Waking Reset

In the wider world of mindfulness research, the numbers are in: I know that if I practice regularly, even a little, my body and mind will benefit. (Here’s Harvard’s take.) But in that promise lies this simple truth: it’s work to push past the barriers (no time, too busy, this is boring, this is hard!) and commit to a mindfulness habit. That’s what makes it practice. There is only one way to do it “wrong,” and that is to not do it at all.  

Honestly, my most mindful minute is the moment I wake up. If I’m listening, it’s my body’s big “tell,” a map of embedded stress, enjoyment, injury, restedness or trauma that just comes with living. Some days, my neck aches from sleeping clenched around a knot of worry...or, as is common here in Jackson, the physical overuse that comes from living in nature’s most inviting playground. Some days it’s my right hip, where I carried babies (inside and out) and where, some researchers say, the body stores stress. Some days my feet and calves are already tense and prone to cramping. 

This moment is my chance to practice -- to feel the feels and let them go.
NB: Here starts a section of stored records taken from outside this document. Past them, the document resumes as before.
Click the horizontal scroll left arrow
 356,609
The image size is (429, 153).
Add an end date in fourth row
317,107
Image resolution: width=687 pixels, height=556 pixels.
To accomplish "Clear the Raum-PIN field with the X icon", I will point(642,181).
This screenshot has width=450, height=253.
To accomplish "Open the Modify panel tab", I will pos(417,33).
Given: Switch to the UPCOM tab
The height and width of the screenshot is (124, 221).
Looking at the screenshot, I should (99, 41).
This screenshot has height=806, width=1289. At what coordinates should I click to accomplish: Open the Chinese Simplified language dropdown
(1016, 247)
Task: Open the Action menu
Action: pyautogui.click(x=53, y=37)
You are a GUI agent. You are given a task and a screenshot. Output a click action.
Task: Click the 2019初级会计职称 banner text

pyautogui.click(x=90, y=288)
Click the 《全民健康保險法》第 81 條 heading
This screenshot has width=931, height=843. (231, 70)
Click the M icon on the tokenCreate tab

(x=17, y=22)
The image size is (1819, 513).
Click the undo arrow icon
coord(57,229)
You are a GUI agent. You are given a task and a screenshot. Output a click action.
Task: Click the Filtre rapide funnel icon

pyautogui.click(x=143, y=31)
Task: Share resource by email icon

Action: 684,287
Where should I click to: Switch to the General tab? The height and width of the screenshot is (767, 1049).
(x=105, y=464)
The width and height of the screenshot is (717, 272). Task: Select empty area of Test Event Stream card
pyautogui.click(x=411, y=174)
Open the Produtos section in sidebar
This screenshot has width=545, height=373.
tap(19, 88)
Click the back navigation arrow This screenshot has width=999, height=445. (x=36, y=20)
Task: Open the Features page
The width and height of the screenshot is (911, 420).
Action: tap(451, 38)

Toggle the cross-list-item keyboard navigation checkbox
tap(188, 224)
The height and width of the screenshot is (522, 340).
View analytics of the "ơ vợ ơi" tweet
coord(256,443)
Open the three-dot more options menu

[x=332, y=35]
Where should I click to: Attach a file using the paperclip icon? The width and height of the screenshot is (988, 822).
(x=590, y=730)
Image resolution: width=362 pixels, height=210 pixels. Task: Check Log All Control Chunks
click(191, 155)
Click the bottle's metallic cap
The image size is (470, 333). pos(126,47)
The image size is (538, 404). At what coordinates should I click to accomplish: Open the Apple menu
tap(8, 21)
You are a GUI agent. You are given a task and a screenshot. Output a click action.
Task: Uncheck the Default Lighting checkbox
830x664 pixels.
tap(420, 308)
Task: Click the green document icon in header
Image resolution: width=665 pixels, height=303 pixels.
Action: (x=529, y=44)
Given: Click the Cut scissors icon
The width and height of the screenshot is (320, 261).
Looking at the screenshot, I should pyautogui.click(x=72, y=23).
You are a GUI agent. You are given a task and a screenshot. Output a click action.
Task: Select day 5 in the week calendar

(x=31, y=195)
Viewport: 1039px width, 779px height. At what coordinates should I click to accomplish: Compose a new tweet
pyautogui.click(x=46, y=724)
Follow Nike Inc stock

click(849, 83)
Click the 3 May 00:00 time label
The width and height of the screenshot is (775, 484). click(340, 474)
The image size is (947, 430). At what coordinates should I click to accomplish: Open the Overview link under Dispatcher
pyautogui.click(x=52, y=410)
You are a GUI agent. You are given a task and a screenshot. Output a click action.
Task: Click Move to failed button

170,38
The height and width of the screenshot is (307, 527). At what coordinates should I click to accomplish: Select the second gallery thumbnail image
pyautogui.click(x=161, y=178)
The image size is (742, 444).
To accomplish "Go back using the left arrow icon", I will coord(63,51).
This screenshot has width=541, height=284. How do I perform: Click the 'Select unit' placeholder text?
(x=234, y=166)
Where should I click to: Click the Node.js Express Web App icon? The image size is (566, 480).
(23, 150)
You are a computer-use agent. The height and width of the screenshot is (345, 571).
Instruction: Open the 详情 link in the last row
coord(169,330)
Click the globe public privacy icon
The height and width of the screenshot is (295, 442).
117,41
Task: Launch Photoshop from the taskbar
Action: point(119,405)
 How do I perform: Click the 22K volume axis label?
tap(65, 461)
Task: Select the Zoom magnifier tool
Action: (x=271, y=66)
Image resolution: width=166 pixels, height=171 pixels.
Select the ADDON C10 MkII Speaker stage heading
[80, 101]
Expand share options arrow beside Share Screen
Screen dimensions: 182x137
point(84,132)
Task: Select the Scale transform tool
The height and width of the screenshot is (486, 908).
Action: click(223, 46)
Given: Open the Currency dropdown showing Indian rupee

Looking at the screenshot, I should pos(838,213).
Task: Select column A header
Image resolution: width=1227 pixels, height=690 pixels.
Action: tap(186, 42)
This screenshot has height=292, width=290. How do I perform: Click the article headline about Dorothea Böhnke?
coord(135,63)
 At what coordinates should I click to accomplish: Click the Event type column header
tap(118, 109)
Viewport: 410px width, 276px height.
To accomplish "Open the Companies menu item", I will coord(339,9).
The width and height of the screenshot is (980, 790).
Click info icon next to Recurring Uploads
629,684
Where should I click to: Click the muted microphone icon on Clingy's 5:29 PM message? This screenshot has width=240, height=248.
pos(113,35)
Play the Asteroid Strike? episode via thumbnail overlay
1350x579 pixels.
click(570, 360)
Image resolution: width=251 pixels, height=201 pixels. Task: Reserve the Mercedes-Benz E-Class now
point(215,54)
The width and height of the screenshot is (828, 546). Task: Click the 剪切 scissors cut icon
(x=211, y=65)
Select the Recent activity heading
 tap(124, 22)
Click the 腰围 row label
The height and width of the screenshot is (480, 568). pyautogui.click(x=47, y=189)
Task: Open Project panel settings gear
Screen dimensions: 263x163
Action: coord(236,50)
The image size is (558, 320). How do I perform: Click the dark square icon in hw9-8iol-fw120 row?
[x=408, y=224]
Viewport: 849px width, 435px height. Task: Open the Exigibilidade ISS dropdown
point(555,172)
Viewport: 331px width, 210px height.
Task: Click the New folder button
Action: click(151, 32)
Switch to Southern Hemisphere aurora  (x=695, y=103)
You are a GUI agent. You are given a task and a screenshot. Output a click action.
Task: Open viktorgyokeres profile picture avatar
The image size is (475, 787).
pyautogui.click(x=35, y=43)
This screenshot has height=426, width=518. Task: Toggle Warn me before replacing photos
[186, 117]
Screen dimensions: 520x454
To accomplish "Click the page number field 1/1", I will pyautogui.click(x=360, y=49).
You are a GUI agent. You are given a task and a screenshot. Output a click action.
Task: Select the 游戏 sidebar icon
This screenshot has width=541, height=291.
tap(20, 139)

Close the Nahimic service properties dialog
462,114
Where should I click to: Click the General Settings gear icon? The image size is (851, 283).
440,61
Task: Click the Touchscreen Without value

In this space, I can give small thanks for the opportunity to notice and respond by stretching and breathing into the issue at hand. It’s my hot minute to think of the unvoiced suffering of others who are also waking and taking stock of hurt. And yes, I have it in me to wish that they be well. (Even if our public personas don’t get along.) 

Then, I find confidence in knowing that even before my feet hit the floor, I have done something. I have pushed and tended myself and my mind in ways that have lasting benefit. And even if I wake up tomorrow with some bigger challenge sitting on my chest, I know what works. I feel it.